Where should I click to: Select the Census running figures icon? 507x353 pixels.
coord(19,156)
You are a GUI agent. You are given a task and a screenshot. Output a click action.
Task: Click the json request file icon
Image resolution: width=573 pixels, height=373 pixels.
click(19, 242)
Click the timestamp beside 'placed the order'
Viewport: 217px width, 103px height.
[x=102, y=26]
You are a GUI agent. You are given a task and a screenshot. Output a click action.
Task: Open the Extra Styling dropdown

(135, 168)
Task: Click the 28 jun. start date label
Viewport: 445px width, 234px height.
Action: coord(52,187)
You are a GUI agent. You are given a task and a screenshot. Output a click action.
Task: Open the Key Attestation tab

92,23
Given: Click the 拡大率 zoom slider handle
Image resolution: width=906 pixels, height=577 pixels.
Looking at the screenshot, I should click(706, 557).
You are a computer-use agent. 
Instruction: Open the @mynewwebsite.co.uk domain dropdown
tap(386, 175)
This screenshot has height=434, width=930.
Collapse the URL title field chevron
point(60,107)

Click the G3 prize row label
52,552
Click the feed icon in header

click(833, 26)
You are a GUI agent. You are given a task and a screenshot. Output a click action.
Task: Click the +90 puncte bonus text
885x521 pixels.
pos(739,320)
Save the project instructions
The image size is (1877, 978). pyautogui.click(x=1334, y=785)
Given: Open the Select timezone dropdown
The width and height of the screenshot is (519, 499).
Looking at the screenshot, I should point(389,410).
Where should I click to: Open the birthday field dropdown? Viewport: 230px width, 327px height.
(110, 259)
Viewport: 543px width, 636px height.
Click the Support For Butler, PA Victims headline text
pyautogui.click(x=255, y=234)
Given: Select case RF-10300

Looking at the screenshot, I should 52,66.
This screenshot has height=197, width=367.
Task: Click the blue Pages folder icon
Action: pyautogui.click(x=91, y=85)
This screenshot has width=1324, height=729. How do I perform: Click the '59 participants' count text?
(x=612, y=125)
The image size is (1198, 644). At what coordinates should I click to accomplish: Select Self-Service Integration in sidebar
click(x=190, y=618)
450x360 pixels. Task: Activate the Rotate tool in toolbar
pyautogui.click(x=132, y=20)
==========
TASK OBJECTIVE: The answer should hold only the lines from the start of the records above through the line containing "Task: Click the json request file icon", each set down exactly.

OUTPUT BELOW:
Where should I click to: Select the Census running figures icon? 507x353 pixels.
coord(19,156)
You are a GUI agent. You are given a task and a screenshot. Output a click action.
Task: Click the json request file icon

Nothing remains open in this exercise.